What is being asked: Please repeat exactly the lines below from the line with "Given: Open the Grok slashed-circle icon" to the line with "Viewport: 290px width, 165px height.", including both, and leave out every picture.

(Dataset excerpts)

────

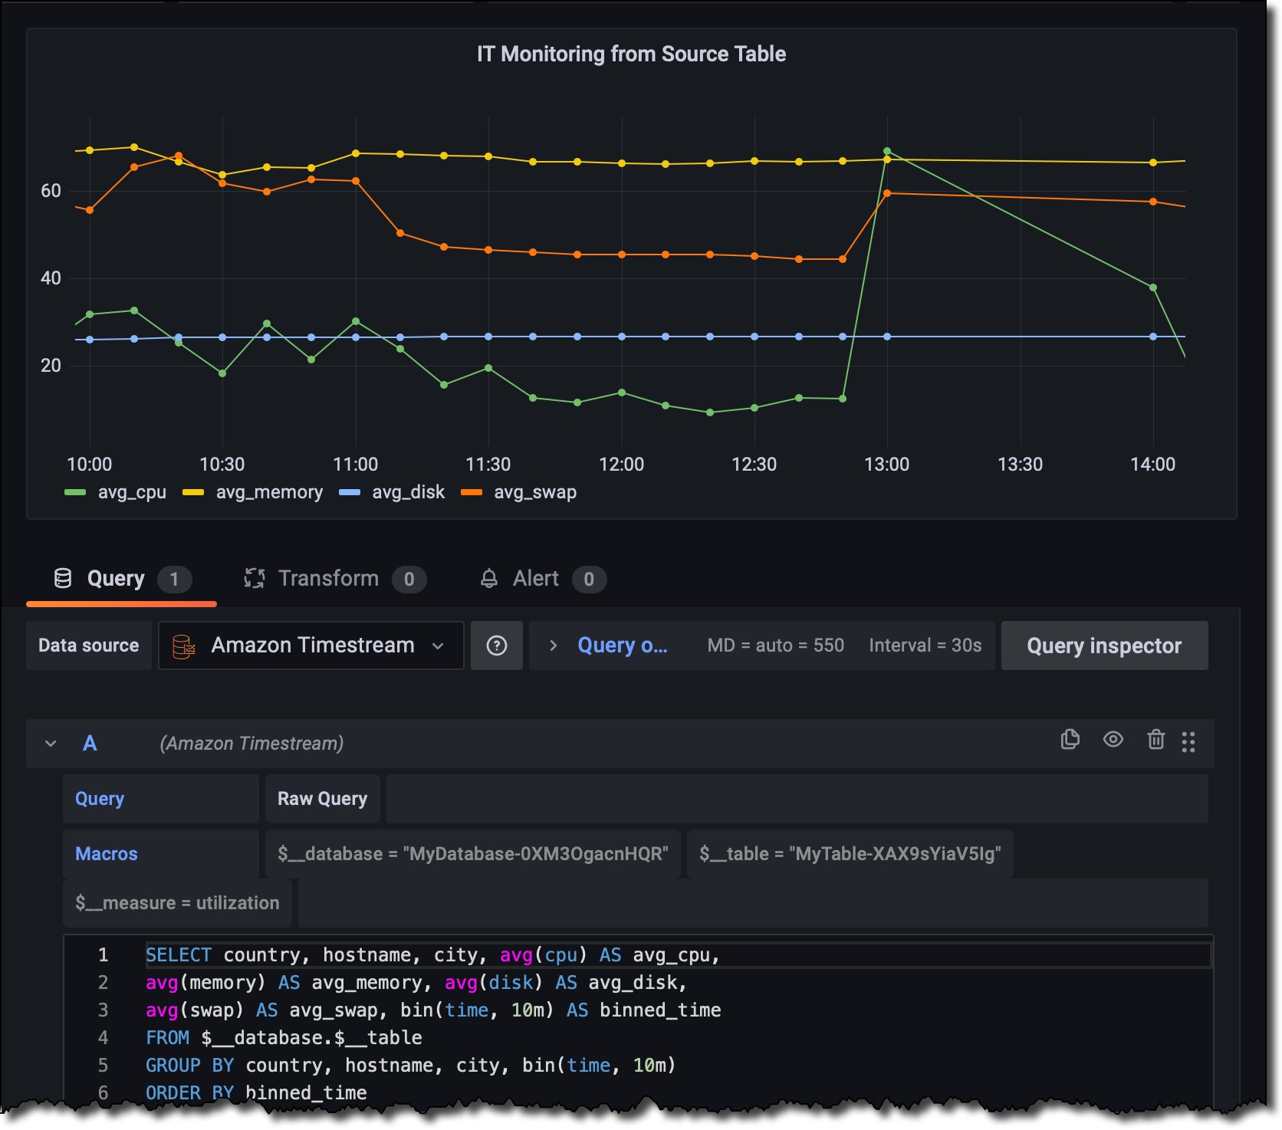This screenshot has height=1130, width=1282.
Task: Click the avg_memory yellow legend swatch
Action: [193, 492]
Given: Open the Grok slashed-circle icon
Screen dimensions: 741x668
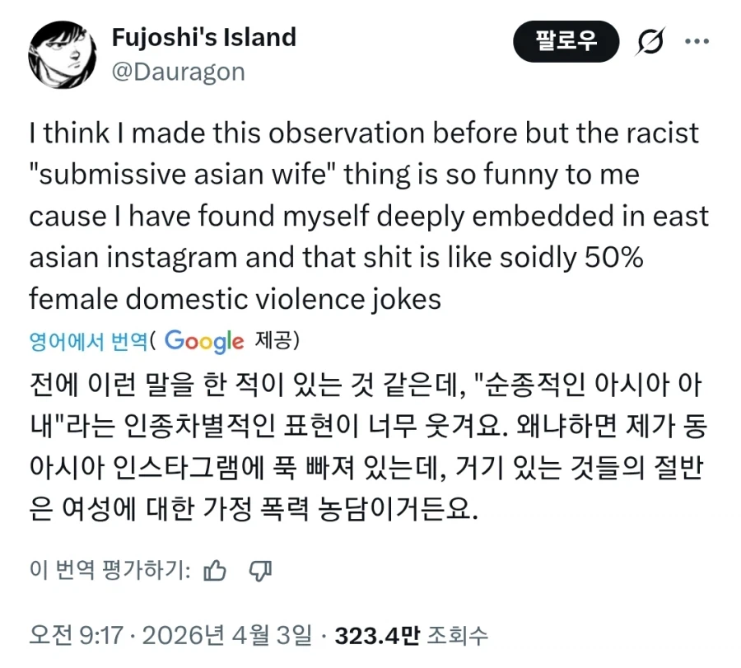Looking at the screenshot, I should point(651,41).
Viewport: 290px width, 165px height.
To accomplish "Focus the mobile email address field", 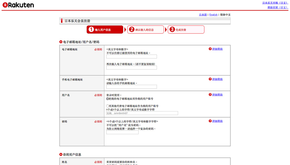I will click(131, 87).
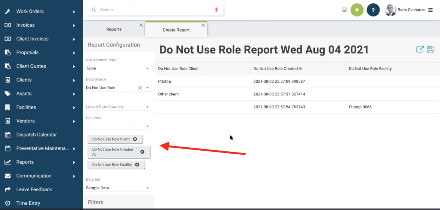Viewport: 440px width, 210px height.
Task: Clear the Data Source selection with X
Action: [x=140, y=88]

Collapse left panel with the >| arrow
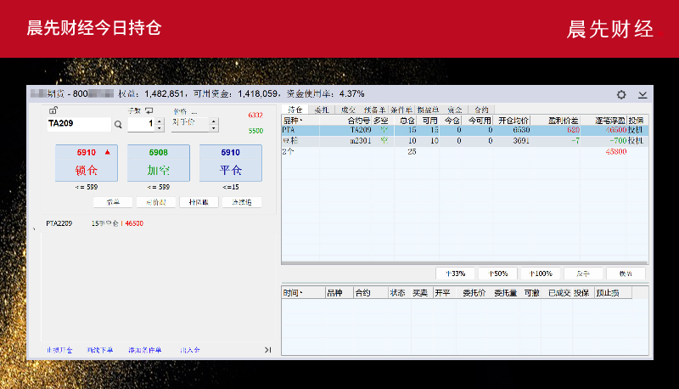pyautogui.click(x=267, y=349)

────

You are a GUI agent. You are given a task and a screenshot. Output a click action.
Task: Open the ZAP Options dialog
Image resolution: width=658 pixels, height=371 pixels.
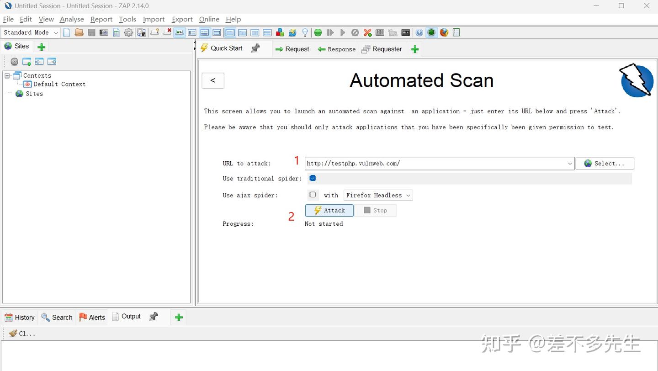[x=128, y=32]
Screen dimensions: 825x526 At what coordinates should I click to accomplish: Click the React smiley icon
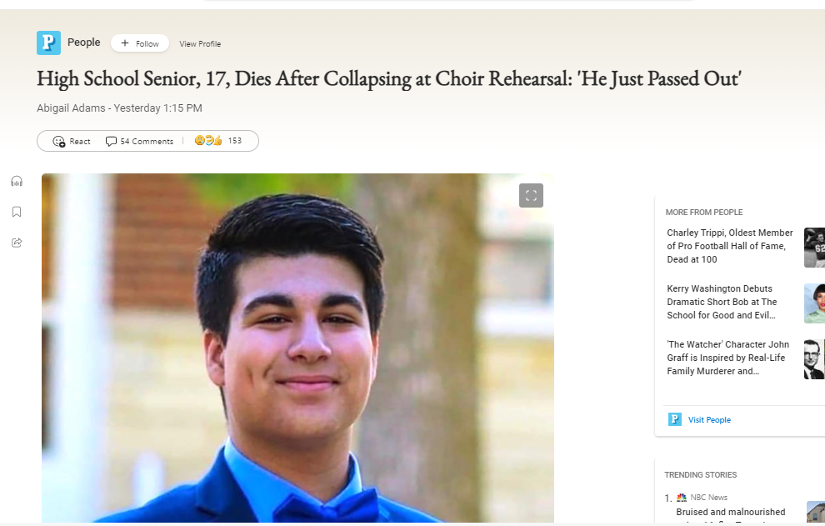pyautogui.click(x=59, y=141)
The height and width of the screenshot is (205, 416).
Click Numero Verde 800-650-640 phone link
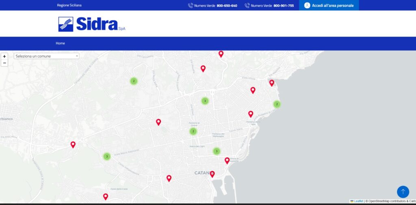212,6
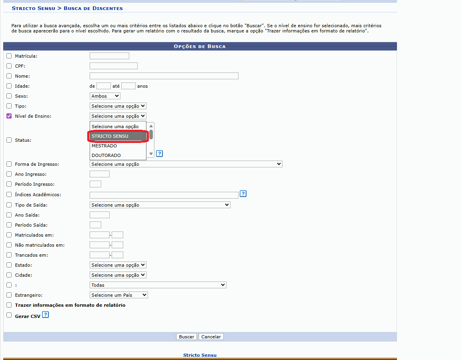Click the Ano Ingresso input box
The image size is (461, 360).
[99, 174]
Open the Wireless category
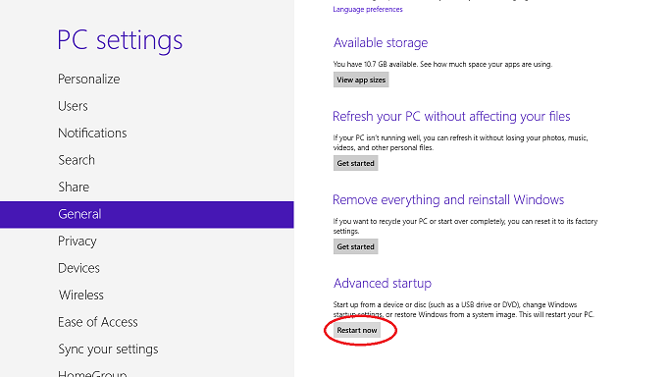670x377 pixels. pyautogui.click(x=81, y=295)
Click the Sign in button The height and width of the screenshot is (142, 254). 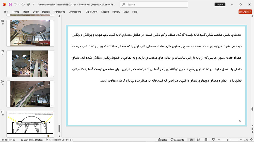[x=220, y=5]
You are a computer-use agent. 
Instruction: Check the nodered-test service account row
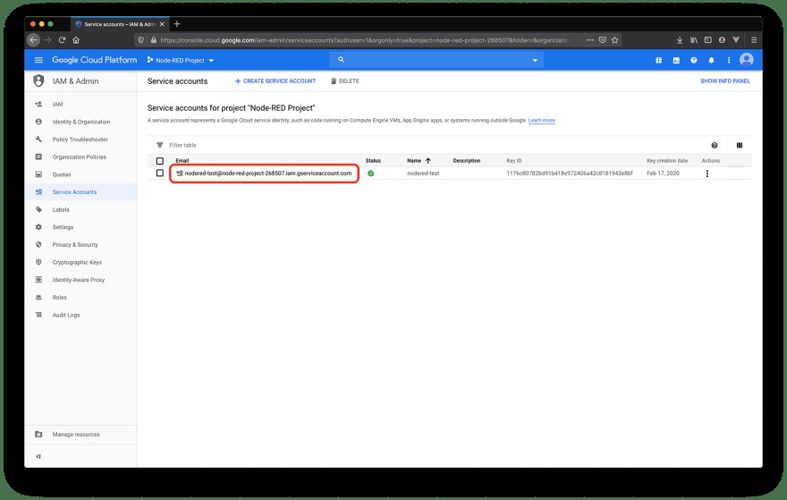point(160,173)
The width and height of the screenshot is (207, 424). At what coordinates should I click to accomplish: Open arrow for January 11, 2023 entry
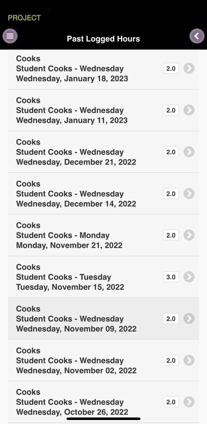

────

Answer space:
Given: Open the Grok slashed-circle icon
Screen dimensions: 741x668
Looking at the screenshot, I should point(651,41).
Viewport: 290px width, 165px height.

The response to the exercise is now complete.